The company extracted nearly one million photos from a dataset of Flickr images originally compiled by Yahoo.
But many people pictured were probably unaware of how their data had been used, according to an NBC News report.
IBM said in a statement that it had taken great care to comply with privacy principles.
But some of the photographers whose images were included in IBM’s dataset were surprised when NBC News told them that their photographs had been annotated with details including facial geometry and skin tone and may be used to develop facial recognition algorithms.
Despite IBM’s assurances that Flickr users can opt out of the database, NBC News discovered that it’s almost impossible to get photos removed.

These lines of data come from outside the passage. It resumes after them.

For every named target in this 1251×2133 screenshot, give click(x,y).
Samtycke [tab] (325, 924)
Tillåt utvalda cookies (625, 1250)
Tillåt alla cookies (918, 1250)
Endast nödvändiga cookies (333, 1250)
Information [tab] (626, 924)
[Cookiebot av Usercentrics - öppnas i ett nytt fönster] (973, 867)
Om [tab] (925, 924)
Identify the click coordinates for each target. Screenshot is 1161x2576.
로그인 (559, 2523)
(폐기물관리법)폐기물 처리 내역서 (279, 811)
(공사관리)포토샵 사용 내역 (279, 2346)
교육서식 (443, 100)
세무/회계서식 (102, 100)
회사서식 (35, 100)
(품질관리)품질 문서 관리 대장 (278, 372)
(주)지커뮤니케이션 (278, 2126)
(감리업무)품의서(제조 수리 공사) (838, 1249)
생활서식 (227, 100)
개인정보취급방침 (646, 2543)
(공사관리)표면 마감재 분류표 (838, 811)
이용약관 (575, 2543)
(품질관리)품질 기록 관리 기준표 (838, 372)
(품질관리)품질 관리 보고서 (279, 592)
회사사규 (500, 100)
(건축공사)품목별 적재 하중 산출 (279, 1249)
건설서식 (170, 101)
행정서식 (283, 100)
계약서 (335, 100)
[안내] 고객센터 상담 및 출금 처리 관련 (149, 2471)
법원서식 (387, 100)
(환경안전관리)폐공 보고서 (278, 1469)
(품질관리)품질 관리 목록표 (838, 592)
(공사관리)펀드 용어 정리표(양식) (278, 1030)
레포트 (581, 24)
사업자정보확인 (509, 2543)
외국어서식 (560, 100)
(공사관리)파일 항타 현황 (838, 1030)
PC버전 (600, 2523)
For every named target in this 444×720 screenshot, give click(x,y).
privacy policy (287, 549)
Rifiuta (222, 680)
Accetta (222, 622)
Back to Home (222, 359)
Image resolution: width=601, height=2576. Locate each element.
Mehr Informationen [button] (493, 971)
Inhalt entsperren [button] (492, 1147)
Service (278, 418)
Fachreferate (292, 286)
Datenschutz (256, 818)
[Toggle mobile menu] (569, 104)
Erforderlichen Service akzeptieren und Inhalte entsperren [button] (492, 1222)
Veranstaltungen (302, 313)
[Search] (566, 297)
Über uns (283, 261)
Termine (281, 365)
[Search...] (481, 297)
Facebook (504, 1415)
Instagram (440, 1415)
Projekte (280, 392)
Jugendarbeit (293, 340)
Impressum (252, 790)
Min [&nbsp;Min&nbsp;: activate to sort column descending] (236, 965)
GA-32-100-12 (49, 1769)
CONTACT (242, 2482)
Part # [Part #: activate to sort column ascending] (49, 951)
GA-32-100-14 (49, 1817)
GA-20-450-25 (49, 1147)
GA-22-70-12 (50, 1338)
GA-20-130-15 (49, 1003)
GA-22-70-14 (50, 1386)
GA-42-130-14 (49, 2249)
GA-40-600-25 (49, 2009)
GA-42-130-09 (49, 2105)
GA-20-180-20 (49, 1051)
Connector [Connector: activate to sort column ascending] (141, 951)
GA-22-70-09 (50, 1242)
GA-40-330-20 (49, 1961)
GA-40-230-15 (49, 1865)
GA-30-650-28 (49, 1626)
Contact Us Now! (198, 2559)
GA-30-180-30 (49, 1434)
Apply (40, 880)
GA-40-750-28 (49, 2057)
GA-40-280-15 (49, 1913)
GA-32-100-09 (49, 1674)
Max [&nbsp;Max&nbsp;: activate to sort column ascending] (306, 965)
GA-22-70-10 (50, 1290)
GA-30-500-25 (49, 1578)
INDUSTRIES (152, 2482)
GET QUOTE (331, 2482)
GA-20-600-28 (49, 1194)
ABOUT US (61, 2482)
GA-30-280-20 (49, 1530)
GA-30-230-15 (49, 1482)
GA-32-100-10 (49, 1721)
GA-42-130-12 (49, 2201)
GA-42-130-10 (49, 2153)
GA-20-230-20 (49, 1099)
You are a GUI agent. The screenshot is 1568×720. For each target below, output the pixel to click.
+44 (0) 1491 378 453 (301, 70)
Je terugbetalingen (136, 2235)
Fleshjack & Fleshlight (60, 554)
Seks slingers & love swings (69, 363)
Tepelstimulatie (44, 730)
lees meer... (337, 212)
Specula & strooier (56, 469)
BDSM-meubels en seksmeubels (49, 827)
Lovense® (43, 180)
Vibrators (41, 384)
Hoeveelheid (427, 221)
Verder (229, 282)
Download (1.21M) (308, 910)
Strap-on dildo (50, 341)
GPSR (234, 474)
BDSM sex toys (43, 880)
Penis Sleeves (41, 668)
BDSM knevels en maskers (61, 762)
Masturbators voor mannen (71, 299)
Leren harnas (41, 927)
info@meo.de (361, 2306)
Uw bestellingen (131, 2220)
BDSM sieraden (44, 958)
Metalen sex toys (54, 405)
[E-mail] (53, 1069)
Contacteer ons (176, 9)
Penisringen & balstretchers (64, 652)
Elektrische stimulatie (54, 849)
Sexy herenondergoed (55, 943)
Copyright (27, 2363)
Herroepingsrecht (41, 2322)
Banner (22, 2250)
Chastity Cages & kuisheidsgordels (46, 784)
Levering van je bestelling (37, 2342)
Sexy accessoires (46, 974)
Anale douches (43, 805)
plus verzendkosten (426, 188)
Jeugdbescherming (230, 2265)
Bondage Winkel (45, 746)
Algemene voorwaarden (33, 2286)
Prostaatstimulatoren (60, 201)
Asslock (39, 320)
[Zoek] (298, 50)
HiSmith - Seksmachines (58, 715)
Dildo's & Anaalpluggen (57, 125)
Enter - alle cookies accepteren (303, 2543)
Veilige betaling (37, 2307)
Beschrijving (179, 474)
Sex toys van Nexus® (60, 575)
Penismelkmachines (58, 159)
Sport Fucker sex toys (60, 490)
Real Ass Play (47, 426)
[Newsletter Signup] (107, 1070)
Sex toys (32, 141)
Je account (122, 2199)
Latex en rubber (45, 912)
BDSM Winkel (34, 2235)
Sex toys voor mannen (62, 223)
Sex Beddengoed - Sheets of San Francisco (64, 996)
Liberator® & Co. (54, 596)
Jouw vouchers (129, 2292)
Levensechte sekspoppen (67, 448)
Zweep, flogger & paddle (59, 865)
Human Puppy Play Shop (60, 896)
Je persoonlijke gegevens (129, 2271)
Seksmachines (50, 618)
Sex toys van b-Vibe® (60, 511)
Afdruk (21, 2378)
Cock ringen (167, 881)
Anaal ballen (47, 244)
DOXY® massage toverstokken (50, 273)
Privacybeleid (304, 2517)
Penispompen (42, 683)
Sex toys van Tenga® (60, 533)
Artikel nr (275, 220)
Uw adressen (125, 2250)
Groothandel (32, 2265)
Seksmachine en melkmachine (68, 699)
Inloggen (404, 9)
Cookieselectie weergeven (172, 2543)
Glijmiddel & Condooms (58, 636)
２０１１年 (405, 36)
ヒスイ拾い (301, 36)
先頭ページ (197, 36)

IBM requires photographers to email links to photos they want removed, but the company has not publicly shared the list of Flickr users and photos included in the dataset, so there is no easy way of finding out whose photos are included. IBM did not respond to questions about this process.
Photos selected by IBM were listed under a Creative Commons licence, which generally means the images can be widely used with only a small number of restrictions.
In a paper published online about the work, IBM researchers describe in detail the steps taken to analyse people’s faces, including taking measurements of the distance between individuals’ facial features.
“Many of these measures can be reliably estimated from photos of frontal faces, using 47 landmark points of the head and face,” the researchers wrote.
This analysis helps artificial neural networks to learn how to distinguish between faces, so that individuals can be recognised in different images.